■ **ESTRATTO DEL DOCUMENTO**

────────────────────

Si è già accennato al fatto che la stesura della versione dell’Africaine divenuta celebre in tutto il mondo - fin dalla prima di venerdi 28 aprile 1865 - si deve a François-Joseph Fétis, che ne ricevette l’incarico dalla vedova del compositore, Minna (toh, finalmente scopriamo l’unica cosa che avevano in comune Meyerbeer e Wagner: il nome della moglie!) e dalla direzione dell’Opéra, che vantava i diritti sul lavoro. Fétis apportò al materiale prodotto da Meyerbeer una serie di modifiche, alterazioni e tagli da lui giustificati con le più svariate ragioni, legate ad altrettante supposte necessità emerse durante la lunga e travagliata fase di messa-in-scena dell’opera. Lo spartito per voce e pianoforte di Fétis è stato pubblicato in diverse edizioni e lingue, che si differenziano di poco fra loro.
Le considerazioni di Fétis relative
ai suoi interventi sono sommariamente riportate nella prefazione alla sua edizione della 2a
parte dello spartito, che reca (quasi) tutto ciò (22 brani) che Fétis modificò
o espunse rispetto al lavoro di Meyerbeer al momento di predisporre la sua edizione dell’opera: si tratta di considerazioni tutt’altro che
peregrine (che sono state in parte condivise anche da chi ha curato la recente
messa in scena del Vasco a Chemnitz) anche se la
notoria attitudine del professor
Fétis a correggere i difetti di altri
compositori (a partire da tale Beethoven, di cui ritoccò disinvoltamente le
sinfonie!) lascia più di un dubbio riguardo all’effettiva necessità,
opportunità e bontà dei suoi interventi.
Per i quali, una delle motivazioni
principali addotte riguarda la durata dello spettacolo. Durante le prove del
1865 all’Opéra, lui fece cronometrare
un’esecuzione senza tagli, che risultò protrarsi per 4h30’ (intervalli esclusi,
ovviamente). Ciò fu giudicato inaccettabile dalla direzione del Teatro e
costrinse Fétis ad apportare (di malavoglia, dice lui) i numerosi tagli che la
recente versione di Schläder – come presentata a Chemnitz - ha quasi
interamente riaperto (tranne il Courons
dell’atto II, il secondo couplet di
Adamastor del terz’atto, il primo coro delle donne portoghesi e il notturno del quarto e una parte del duetto
Sélika-Inès del quinto) durando precisamente 4h11’ (52+47+55+54+43).

────────────────────

■ **RACCOLTA DI RECORD**
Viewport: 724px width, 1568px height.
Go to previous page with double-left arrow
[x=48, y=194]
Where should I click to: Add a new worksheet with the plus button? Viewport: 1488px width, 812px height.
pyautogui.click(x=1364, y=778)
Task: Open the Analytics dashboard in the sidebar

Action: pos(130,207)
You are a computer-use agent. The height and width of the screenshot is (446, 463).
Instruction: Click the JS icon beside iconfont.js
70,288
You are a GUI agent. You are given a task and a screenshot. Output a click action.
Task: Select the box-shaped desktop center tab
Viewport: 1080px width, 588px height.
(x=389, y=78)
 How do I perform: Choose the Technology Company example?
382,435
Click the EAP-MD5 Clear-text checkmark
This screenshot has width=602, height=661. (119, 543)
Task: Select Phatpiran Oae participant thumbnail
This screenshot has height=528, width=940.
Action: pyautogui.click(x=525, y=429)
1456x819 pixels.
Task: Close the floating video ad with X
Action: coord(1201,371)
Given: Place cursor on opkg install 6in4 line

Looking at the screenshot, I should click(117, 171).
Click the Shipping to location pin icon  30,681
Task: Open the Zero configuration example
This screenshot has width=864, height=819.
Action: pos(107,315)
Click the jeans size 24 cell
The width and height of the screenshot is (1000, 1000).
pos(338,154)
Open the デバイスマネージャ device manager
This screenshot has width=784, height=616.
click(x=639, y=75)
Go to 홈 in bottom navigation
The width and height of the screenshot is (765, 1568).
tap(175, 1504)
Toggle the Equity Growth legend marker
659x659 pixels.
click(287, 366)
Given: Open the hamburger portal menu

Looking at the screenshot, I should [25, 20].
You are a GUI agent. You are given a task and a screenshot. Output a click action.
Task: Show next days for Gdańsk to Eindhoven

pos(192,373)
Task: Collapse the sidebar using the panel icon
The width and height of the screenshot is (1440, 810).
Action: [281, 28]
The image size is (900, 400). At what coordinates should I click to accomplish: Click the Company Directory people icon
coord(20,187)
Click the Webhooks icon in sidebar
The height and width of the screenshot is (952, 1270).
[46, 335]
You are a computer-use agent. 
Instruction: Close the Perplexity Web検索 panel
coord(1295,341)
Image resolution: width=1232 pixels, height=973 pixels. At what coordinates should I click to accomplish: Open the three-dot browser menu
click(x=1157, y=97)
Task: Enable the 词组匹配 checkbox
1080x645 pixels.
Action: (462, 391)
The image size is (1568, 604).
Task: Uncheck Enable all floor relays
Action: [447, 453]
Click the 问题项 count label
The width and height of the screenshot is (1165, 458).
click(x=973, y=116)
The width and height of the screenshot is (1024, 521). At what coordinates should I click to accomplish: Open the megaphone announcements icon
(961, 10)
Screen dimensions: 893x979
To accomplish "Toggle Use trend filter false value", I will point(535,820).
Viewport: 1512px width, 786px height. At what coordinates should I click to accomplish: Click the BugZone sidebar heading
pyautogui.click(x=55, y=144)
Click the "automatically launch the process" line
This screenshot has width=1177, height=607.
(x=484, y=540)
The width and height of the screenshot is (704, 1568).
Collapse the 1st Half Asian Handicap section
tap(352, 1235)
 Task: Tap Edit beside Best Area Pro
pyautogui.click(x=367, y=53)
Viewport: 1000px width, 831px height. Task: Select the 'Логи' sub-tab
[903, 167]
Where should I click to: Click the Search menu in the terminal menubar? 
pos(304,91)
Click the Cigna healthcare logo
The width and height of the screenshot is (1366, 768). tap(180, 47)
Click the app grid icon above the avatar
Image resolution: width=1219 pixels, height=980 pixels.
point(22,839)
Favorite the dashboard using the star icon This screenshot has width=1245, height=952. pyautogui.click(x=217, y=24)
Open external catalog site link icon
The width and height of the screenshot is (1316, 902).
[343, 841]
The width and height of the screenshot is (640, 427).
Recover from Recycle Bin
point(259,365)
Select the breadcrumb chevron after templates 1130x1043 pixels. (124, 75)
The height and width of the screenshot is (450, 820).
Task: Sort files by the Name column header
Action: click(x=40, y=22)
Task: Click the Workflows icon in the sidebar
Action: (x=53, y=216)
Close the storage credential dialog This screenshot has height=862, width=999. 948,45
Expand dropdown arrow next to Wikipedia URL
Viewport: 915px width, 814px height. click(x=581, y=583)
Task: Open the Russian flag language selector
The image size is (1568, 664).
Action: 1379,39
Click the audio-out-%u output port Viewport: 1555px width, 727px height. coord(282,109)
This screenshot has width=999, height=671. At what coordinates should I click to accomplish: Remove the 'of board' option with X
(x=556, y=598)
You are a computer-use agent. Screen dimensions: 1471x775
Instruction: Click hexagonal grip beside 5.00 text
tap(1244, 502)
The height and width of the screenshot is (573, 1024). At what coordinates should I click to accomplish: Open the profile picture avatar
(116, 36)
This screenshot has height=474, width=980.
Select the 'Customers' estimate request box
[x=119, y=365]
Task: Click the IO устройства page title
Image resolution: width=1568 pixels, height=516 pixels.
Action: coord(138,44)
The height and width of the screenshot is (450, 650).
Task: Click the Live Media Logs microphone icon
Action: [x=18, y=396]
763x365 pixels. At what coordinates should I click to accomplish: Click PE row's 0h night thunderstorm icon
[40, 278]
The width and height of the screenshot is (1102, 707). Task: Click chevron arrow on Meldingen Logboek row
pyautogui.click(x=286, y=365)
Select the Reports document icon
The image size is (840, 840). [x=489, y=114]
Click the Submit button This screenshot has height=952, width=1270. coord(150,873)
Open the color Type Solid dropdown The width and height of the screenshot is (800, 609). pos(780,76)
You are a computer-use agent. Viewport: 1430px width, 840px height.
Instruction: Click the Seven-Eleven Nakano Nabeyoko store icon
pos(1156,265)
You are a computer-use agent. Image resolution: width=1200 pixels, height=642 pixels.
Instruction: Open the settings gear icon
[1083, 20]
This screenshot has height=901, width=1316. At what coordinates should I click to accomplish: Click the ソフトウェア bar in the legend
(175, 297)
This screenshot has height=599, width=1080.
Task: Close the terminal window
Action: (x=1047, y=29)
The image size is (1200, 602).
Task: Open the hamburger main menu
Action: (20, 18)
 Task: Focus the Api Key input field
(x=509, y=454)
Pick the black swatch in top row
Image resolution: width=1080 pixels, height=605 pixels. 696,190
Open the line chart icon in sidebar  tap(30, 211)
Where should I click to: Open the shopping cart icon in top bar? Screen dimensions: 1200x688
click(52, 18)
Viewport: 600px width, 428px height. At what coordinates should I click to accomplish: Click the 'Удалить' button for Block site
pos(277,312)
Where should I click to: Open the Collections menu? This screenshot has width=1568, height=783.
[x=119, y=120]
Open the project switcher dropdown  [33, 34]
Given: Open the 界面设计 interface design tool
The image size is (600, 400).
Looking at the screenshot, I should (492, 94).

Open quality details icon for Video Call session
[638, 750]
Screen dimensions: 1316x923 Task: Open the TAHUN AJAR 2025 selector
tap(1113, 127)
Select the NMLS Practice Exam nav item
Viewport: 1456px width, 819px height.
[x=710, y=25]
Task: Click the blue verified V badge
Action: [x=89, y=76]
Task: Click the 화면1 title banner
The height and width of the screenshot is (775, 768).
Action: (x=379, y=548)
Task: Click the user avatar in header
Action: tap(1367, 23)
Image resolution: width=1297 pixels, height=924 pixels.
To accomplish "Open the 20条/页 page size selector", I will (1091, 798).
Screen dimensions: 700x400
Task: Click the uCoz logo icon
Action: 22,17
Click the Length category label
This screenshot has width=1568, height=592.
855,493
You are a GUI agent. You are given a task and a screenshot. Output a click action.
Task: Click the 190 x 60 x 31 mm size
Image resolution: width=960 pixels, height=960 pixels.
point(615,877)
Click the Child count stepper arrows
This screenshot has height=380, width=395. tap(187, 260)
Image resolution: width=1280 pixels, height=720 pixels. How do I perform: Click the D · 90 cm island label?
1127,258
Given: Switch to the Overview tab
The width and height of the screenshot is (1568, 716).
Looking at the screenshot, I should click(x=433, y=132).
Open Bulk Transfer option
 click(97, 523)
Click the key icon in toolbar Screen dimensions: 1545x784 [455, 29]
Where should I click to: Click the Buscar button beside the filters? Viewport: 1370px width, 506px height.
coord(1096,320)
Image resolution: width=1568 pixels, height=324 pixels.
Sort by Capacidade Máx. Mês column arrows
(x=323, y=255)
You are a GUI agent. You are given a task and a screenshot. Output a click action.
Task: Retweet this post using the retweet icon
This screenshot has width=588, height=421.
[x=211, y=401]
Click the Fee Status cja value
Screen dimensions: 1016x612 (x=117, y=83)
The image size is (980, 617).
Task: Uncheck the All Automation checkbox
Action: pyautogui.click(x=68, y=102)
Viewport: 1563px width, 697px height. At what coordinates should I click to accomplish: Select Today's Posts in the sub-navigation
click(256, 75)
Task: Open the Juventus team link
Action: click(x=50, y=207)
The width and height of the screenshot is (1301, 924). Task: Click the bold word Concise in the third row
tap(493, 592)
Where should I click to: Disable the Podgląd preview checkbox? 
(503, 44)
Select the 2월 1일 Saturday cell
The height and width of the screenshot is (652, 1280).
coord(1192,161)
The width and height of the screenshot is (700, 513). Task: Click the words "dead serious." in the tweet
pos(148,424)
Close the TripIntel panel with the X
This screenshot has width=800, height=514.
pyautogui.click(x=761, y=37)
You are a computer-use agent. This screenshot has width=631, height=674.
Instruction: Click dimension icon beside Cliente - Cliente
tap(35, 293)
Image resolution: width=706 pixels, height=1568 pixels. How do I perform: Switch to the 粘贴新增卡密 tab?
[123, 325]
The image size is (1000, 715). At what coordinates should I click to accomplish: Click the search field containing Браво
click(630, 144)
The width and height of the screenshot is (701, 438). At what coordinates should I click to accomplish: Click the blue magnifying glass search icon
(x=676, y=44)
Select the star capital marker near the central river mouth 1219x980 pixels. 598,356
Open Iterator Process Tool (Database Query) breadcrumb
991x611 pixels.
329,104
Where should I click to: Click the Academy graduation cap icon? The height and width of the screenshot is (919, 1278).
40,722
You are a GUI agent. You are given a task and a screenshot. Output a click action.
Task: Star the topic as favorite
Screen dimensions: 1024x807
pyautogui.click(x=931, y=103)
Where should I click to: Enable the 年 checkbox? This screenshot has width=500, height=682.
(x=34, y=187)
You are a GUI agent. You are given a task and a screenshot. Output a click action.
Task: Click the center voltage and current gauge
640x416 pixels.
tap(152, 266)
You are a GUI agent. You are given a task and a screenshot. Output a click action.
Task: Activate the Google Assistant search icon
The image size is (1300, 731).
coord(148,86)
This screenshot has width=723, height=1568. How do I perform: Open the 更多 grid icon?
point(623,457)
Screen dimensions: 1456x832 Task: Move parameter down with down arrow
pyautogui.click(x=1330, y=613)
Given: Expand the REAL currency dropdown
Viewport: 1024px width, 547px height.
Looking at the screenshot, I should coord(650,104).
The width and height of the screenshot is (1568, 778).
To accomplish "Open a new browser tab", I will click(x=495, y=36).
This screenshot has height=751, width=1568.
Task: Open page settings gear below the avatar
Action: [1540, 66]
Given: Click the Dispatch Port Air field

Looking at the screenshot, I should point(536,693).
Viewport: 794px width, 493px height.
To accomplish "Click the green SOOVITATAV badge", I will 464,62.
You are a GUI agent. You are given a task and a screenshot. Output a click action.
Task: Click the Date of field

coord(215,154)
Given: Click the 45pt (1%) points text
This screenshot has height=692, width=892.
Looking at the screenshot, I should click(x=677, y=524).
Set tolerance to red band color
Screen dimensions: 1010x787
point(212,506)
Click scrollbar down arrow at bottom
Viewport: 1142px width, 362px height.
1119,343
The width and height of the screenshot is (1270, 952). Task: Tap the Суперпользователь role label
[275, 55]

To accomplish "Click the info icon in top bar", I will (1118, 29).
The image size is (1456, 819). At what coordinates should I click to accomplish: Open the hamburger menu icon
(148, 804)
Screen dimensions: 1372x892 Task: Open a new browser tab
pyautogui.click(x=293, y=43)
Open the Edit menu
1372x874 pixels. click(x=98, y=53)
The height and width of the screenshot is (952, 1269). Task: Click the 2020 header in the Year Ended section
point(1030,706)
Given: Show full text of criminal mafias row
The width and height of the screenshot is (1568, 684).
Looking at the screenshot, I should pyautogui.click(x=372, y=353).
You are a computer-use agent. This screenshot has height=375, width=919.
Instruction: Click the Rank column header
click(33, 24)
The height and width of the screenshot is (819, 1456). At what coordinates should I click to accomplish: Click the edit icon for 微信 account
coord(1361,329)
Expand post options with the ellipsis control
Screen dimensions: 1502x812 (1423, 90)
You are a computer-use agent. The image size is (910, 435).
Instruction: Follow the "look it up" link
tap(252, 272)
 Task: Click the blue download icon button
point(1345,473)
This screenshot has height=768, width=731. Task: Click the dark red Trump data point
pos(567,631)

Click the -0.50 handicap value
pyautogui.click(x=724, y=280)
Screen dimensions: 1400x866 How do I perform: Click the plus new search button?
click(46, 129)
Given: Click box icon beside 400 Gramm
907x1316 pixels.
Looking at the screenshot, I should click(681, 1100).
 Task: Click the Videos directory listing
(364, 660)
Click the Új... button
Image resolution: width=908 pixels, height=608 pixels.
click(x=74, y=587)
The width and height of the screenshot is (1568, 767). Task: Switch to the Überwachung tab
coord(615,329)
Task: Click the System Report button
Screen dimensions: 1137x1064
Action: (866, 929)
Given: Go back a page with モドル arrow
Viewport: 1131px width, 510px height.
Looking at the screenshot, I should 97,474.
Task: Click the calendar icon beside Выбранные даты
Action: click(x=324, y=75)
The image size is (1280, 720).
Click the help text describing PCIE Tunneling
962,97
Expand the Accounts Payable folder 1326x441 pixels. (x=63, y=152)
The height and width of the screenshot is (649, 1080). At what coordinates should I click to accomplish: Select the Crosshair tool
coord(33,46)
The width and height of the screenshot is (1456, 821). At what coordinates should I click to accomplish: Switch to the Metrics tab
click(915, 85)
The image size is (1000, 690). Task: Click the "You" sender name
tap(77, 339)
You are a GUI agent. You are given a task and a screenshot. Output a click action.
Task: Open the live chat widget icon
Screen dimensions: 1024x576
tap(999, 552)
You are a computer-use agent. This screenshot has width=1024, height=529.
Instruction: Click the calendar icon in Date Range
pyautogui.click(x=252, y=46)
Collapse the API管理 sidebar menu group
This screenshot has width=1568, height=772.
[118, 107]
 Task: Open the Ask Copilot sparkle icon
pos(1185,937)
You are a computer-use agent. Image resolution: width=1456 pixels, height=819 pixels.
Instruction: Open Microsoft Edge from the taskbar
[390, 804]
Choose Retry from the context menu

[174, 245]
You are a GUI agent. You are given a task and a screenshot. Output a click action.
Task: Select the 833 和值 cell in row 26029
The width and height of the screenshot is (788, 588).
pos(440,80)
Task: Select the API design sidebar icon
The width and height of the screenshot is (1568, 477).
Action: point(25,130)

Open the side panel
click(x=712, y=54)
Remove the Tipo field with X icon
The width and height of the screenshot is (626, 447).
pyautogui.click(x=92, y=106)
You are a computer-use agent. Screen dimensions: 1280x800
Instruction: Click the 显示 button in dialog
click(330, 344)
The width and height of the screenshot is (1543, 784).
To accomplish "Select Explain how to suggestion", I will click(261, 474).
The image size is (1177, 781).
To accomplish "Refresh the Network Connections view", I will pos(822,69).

────────────────────

■ **ISTRUZIONI**
a) Rispondi a queste domande sul brano sull'Africaine:
(i) Da chi ricevette Fétis l'incarico della stesura dell'opera?
(ii) Quanto durò l'esecuzione senza tagli cronometrata durante le prove del 1865 all'Opéra?
(iii) Quanto dura la versione di Schläder presentata a Chemnitz?
b) Riscrivi la parte del brano sull'Africaine che comincia con le parole "Per i quali, una" e termina dopo "precisamente 4h11’ (52+47+55+54+43).", sostituendo "durata dello spettacolo" con "lunghezza dello spettacolo".
c) Scrivi il seguito del brano sull'Africaine, riprendendo subito dopo la sua ultima frase.
I record non hanno alcun legame con il brano sull'Africaine.

■ **RISPOSTE FORNITE**
a)
(i) Dalla vedova del compositore, Minna, e dalla direzione dell'Opéra.
(ii) 4h30', intervalli esclusi.
(iii) Precisamente 4h11'.

b)
Per i quali, una delle motivazioni
principali addotte riguarda la lunghezza dello spettacolo. Durante le prove del
1865 all’Opéra, lui fece cronometrare
un’esecuzione senza tagli, che risultò protrarsi per 4h30’ (intervalli esclusi,
ovviamente). Ciò fu giudicato inaccettabile dalla direzione del Teatro e
costrinse Fétis ad apportare (di malavoglia, dice lui) i numerosi tagli che la
recente versione di Schläder – come presentata a Chemnitz - ha quasi
interamente riaperto (tranne il Courons
dell’atto II, il secondo couplet di
Adamastor del terz’atto, il primo coro delle donne portoghesi e il notturno del quarto e una parte del duetto
Sélika-Inès del quinto) durando precisamente 4h11’ (52+47+55+54+43).

c)
Si noti che le
rappresentazioni della versione tradizionale di Fétis, anche quando non
ulteriormente tagliata (ma tagli più o meno barbari sono immancabilmente
all’ordine del giorno…) difficilmente superano le 3 ore. Ad esempio la storica,
si può dire, incisione dal vivo di Domingo-Verrett del 1971 a San Francisco nemmeno ci arriva, a toccare le 3
ore (42+37+25+40+34) nonostante riapra il taglio dell’inizio dell’atto V (Inès);
e quella, sempre con gli
stessi protagonisti, di 17 anni dopo, le supera
di poco. Dopodichè si può discutere all’infinito se i tagli (originali di Fétis
o praticati dai vari concertatori) siano o meno giustificabili e rendano
l’opera più o meno digeribile. Al proposito, stando al sito web del Teatro, tre
ore nette durerà anche lo spettacolo alla Fenice, spettacolo la cui struttura
(90+30+60) lascerebbe immaginare – prendendo come base l’edizione
Domingo-Verrett - una maggior corposità dei primi tre atti e qualche taglio in
più negli ultimi due. (Ma staremo a… sentire!)
Vediamo
quindi un po’ più in dettaglio come si configura la versione dell’opera edita
da Fétis - che ha determinato il successo del lavoro per tutto l’800, prima del
declino dovuto anche all’ostracismo nazista - rispetto a quella originariamente
predisposta da Meyerbeer.
Al
fine di avere dei chiari punti di riferimento, ho predisposto questo documento in cui ho assemblato tutti i testi (disponibili ai comuni
mortali) dell’opera, evidenziandone le diverse componenti a seconda
dell’origine. La parte in colore nero rappresenta (a meno di piccole
discrepanze) il testo che Fétis incluse nella sua edizione per l’Opéra, da allora ed ancor oggi impiegata
per le sue rappresentazioni, incluse le prossime (fatti salvi i tagli…) alla
Fenice (ma qui ci chiarirà tutto il programma di sala, che sarà certamente
ricco e rigoroso, come è costume del teatro veneziano).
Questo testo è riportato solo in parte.